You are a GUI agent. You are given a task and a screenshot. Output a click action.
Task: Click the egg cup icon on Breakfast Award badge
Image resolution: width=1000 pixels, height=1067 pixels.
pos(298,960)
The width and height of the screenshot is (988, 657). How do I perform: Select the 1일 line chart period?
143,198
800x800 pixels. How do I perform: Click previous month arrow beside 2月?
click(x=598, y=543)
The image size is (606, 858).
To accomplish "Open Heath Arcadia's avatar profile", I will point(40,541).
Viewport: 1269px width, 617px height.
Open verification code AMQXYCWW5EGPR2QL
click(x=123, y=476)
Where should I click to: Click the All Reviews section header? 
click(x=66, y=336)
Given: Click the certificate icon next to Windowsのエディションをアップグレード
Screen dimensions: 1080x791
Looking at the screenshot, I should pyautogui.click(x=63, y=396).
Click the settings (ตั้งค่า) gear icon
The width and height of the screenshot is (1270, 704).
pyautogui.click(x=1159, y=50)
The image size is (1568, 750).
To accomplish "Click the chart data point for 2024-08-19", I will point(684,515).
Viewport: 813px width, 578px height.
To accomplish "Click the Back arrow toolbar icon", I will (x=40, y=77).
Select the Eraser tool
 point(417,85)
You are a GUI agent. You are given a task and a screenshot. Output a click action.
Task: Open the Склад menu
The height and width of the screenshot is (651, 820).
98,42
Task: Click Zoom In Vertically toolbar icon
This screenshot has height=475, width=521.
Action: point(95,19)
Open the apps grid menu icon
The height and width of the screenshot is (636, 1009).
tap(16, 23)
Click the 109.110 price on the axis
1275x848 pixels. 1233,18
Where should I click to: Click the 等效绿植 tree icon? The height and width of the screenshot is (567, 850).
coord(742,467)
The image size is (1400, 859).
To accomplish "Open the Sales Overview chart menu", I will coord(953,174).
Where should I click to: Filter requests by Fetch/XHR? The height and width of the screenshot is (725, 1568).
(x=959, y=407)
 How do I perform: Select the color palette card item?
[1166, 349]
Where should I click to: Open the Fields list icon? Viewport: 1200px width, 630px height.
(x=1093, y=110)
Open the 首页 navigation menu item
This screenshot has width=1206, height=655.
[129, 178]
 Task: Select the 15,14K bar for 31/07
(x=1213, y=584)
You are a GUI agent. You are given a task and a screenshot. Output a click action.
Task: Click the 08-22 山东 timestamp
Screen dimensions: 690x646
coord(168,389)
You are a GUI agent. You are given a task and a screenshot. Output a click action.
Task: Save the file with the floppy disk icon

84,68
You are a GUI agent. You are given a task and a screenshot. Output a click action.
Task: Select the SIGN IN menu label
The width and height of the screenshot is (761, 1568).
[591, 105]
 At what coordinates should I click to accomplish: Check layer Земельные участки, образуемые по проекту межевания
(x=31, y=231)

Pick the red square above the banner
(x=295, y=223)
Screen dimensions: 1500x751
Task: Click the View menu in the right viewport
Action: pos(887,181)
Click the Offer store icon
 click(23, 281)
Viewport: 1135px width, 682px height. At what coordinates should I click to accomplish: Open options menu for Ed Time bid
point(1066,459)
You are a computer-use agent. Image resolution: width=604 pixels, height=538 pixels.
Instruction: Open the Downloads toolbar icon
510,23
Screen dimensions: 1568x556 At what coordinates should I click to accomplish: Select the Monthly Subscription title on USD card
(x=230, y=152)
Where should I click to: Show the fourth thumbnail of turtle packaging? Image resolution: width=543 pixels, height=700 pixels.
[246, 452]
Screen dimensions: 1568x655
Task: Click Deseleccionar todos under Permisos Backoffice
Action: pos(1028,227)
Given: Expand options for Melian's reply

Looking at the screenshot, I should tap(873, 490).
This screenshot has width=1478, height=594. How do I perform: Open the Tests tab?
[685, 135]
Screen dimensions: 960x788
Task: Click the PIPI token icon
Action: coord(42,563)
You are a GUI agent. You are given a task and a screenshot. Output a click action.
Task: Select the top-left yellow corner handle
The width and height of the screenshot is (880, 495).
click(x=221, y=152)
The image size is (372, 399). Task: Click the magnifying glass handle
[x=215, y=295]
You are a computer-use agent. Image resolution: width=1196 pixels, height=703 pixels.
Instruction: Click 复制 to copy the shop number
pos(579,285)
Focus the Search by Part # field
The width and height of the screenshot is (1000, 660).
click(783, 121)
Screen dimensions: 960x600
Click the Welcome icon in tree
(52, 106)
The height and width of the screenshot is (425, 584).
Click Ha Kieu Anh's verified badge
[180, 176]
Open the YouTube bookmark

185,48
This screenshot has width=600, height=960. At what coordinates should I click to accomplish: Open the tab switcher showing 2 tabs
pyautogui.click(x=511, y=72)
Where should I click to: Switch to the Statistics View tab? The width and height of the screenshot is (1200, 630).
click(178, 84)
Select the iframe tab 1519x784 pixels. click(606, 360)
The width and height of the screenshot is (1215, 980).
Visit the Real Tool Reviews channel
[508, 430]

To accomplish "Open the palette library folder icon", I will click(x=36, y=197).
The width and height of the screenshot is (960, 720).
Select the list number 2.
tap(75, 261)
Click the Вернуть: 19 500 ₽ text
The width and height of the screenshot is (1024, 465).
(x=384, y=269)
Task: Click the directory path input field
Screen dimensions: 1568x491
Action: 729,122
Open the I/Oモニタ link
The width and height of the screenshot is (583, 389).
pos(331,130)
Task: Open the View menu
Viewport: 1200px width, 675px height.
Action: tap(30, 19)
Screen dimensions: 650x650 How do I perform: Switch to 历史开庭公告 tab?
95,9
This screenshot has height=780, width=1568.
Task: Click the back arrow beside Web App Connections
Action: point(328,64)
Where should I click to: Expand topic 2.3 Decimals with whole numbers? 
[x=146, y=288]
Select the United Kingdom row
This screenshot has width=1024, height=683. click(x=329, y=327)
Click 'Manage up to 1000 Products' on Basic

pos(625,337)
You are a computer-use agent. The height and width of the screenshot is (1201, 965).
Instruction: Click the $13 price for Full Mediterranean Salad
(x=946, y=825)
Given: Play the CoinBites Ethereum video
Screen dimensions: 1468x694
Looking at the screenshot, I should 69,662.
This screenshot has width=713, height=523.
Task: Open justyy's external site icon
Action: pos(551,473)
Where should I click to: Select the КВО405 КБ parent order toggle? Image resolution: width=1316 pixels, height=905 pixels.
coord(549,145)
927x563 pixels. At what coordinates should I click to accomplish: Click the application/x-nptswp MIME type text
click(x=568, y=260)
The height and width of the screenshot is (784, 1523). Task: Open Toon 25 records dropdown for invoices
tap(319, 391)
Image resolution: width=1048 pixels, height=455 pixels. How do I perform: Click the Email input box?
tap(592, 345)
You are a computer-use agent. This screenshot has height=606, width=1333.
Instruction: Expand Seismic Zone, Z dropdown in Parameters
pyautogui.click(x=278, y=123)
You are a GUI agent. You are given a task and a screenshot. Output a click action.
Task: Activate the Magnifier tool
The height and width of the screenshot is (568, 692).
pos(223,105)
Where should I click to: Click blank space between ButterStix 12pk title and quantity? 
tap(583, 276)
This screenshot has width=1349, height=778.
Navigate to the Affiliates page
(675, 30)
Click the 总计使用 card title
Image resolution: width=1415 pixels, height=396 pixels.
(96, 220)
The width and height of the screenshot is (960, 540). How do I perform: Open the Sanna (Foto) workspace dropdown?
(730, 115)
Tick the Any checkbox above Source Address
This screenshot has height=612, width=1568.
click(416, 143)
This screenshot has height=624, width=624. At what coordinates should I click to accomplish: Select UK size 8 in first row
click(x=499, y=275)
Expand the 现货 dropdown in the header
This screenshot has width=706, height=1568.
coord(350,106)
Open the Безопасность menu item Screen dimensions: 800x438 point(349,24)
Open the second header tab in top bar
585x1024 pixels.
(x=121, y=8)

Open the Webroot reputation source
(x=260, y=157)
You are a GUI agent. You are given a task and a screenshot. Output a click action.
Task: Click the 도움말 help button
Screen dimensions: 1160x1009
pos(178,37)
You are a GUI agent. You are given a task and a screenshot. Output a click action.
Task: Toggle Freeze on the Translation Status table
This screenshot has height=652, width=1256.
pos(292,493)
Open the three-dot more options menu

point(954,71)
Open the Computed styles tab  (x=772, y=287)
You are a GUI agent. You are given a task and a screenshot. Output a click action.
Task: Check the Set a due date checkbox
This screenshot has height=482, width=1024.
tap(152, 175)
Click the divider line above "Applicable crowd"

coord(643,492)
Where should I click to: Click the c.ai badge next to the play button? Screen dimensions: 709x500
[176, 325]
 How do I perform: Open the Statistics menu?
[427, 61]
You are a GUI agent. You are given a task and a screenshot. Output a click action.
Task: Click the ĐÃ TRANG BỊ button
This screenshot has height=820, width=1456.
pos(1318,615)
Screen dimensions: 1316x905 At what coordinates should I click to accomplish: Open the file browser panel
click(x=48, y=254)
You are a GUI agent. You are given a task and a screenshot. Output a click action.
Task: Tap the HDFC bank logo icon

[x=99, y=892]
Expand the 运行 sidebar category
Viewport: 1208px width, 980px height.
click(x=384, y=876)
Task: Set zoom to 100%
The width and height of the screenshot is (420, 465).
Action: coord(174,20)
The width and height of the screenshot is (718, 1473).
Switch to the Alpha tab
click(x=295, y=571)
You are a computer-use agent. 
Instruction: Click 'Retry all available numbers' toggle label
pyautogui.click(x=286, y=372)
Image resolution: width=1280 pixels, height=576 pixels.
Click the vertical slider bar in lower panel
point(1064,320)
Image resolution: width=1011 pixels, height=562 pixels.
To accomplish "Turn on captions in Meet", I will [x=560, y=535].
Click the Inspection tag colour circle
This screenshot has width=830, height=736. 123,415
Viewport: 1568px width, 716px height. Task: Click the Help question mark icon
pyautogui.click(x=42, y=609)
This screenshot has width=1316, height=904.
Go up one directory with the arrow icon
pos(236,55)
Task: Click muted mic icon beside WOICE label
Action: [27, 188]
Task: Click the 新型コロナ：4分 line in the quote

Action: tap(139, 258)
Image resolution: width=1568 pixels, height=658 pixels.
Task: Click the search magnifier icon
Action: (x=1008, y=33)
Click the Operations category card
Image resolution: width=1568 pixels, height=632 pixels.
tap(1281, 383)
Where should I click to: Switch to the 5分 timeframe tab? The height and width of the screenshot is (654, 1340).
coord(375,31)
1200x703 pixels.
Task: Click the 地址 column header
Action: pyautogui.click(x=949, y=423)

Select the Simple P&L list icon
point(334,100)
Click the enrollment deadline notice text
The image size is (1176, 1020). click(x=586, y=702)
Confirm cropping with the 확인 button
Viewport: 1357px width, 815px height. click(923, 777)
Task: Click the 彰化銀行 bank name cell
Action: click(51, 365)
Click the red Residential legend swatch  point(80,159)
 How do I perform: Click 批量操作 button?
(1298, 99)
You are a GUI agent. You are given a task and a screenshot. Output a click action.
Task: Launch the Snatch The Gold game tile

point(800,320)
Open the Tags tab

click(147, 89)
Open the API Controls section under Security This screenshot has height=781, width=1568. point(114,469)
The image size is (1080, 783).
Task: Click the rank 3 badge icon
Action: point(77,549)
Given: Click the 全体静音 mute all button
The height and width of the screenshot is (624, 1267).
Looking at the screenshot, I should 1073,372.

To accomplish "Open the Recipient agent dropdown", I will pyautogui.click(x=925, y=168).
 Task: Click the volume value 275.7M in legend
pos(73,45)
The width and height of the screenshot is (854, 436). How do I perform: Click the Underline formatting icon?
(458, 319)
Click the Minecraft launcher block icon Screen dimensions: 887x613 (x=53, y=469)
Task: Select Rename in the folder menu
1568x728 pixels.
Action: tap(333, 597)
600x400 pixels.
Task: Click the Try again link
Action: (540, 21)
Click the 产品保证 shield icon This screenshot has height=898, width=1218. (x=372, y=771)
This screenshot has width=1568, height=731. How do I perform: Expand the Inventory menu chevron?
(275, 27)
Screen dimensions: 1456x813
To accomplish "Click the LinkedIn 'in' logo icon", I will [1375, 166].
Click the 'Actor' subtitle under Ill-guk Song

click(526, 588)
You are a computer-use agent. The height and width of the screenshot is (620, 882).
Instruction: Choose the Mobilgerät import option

Exercise instructions:
Go through the material above and report each line containing "computer".

Answer to this exercise:
You are a computer-use agent. Image resolution: width=604 pixels, height=538 pixels.
You are a computer-use agent. Image resolution: width=1196 pixels, height=703 pixels.
You are a computer-use agent. The height and width of the screenshot is (1201, 965).
You are a computer-use agent. This screenshot has height=606, width=1333.
You are a computer-use agent. 
You are a computer-use agent. The height and width of the screenshot is (620, 882).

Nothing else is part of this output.